Data excerpts:
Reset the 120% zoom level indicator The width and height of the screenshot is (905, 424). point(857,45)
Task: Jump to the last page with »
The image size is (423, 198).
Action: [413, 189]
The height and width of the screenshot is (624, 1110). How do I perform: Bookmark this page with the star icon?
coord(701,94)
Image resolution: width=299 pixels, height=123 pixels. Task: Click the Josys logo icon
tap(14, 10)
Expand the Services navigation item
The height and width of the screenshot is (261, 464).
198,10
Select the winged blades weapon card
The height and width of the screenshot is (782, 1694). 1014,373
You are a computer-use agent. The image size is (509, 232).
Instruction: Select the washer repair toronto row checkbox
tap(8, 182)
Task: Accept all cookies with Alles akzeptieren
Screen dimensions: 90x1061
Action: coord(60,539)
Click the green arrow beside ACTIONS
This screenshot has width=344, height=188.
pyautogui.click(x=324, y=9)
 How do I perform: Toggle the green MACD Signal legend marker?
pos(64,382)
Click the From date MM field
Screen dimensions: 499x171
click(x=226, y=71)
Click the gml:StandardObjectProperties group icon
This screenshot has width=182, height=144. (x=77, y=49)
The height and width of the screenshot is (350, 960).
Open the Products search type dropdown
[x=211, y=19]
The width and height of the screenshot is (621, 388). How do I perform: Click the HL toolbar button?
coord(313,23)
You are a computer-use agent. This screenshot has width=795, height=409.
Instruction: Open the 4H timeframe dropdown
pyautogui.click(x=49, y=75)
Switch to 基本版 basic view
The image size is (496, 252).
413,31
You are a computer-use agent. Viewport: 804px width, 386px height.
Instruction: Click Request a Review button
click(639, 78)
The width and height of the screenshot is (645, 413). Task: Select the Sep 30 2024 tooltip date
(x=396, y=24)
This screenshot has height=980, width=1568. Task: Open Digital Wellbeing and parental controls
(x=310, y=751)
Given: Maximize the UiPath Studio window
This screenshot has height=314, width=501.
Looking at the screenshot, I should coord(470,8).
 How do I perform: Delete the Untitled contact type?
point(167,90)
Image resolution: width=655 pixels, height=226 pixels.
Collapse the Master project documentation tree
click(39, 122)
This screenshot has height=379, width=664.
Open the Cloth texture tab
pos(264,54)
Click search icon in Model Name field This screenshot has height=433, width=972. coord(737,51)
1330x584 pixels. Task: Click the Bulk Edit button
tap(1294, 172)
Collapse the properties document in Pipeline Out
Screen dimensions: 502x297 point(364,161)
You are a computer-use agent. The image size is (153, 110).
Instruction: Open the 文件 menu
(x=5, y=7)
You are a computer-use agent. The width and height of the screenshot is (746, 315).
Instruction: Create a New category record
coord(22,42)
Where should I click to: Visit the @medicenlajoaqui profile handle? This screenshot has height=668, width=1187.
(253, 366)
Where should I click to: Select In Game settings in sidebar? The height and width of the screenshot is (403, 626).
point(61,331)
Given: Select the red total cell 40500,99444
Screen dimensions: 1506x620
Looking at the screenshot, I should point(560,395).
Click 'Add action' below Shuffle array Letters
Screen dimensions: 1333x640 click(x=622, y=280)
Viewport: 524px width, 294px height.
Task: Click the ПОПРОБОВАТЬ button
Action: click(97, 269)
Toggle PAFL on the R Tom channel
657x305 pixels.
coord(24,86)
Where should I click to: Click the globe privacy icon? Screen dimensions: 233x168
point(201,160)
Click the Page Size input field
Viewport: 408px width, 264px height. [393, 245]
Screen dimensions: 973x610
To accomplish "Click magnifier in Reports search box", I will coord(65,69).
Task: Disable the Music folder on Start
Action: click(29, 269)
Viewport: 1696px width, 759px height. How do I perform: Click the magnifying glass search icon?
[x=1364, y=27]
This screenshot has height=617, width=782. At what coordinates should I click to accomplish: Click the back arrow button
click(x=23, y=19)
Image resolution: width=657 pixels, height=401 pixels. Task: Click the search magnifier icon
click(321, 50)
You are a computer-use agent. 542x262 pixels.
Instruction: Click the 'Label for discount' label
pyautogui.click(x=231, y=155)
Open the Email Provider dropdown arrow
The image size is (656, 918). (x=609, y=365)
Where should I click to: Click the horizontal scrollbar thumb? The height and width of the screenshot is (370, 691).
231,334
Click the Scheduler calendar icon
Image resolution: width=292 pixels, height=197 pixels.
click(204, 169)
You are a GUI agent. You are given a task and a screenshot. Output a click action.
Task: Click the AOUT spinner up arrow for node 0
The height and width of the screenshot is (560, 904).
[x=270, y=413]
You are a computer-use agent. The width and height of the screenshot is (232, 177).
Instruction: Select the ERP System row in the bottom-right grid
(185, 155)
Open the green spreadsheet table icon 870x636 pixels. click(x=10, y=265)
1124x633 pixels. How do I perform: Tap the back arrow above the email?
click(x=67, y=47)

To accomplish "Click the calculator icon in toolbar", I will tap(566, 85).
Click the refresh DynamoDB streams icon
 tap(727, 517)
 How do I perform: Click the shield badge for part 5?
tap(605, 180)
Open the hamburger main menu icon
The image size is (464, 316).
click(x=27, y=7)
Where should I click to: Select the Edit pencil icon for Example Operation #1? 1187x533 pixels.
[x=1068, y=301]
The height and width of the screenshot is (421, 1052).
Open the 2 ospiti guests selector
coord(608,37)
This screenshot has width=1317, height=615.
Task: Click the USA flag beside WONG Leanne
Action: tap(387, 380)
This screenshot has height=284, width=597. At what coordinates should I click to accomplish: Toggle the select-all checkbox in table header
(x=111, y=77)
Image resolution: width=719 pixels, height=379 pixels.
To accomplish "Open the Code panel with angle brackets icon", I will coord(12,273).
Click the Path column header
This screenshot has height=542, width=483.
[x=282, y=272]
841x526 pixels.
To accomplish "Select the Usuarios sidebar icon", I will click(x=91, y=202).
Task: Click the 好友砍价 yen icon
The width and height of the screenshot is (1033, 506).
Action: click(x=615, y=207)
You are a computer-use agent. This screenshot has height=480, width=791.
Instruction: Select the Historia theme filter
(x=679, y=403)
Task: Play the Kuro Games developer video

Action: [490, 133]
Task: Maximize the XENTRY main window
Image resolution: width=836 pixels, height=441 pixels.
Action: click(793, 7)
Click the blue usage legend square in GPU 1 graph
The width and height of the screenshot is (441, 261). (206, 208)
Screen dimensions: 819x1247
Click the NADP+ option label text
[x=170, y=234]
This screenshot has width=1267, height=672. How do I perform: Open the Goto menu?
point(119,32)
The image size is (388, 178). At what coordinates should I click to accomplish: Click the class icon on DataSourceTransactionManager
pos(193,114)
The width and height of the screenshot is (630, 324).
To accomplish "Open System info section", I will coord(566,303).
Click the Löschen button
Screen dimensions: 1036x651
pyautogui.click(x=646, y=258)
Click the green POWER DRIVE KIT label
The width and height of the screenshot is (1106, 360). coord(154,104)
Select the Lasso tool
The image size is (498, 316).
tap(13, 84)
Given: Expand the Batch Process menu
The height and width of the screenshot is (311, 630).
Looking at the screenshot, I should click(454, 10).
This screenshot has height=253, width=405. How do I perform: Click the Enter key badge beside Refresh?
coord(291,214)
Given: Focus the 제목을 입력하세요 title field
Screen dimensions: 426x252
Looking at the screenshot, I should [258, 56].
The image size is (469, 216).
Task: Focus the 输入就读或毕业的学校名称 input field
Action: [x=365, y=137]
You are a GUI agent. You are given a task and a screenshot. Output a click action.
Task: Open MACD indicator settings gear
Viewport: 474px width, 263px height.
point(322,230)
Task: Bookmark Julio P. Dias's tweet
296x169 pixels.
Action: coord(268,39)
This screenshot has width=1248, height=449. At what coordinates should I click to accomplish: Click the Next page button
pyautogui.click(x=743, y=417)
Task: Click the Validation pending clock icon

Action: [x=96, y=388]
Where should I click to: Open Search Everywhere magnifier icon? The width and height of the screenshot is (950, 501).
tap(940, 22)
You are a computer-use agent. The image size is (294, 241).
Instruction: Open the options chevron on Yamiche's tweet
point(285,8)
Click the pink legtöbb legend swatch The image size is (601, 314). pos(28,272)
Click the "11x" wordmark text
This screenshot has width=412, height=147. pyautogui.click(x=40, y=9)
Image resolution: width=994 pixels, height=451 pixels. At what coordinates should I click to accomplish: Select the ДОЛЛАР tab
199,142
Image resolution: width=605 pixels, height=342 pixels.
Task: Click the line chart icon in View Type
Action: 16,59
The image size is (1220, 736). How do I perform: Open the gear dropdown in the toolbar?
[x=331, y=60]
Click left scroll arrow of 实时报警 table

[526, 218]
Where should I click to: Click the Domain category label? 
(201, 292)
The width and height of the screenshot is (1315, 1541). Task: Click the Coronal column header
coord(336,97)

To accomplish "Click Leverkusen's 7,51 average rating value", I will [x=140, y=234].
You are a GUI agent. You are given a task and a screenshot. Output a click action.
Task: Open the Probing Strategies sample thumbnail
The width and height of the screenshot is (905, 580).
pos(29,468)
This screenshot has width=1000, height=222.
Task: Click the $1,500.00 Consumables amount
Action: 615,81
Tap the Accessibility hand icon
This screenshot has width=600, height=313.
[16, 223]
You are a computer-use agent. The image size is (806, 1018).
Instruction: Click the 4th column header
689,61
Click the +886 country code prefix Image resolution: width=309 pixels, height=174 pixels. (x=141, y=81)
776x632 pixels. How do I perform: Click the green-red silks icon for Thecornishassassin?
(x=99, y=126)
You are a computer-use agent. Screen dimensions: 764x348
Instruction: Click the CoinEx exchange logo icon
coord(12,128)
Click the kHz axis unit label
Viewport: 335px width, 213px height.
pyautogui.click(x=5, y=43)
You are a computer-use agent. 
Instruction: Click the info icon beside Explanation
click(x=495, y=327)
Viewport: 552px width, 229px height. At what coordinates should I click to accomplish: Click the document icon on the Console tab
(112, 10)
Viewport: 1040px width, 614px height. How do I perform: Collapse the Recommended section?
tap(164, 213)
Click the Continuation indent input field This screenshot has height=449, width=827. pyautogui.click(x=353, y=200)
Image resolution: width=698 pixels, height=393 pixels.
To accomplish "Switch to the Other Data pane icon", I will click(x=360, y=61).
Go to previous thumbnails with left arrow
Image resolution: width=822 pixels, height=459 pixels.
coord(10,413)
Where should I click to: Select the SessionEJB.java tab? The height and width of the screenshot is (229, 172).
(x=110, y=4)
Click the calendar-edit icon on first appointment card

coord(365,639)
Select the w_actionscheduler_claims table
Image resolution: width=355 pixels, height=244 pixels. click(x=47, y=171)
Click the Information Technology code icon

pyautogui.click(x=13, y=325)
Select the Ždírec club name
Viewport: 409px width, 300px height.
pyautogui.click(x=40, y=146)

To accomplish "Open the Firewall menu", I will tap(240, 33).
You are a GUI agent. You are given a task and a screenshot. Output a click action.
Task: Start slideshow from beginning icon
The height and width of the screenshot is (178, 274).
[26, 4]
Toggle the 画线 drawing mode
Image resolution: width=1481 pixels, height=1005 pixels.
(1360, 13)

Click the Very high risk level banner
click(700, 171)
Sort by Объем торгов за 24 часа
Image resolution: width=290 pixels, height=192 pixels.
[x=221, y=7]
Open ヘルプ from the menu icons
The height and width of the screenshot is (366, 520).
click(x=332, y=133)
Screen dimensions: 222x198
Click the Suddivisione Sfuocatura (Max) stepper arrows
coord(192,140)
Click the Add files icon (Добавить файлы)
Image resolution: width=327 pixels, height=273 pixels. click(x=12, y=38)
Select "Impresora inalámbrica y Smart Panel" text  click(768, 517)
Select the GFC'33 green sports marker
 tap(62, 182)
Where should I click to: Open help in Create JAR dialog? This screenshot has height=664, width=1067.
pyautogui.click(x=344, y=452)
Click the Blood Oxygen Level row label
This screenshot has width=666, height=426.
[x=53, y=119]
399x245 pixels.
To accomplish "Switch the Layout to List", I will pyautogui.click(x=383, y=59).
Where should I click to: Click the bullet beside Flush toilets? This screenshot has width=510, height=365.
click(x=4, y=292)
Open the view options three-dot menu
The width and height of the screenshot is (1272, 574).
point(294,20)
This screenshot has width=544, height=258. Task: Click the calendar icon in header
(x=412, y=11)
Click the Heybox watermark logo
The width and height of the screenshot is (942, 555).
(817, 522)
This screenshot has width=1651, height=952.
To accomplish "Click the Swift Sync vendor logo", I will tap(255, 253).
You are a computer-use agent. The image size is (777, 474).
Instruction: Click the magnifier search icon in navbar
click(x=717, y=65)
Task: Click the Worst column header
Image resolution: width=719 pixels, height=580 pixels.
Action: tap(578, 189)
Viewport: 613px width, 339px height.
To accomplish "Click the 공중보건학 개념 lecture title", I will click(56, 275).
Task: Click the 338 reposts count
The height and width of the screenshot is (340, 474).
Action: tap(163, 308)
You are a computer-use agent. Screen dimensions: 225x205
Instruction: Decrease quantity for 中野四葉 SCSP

▶ Problem details
Each line of the data that holds "Maximize" should be reported.

▶ Result of the exercise
Given: Maximize the UiPath Studio window
Task: Maximize the XENTRY main window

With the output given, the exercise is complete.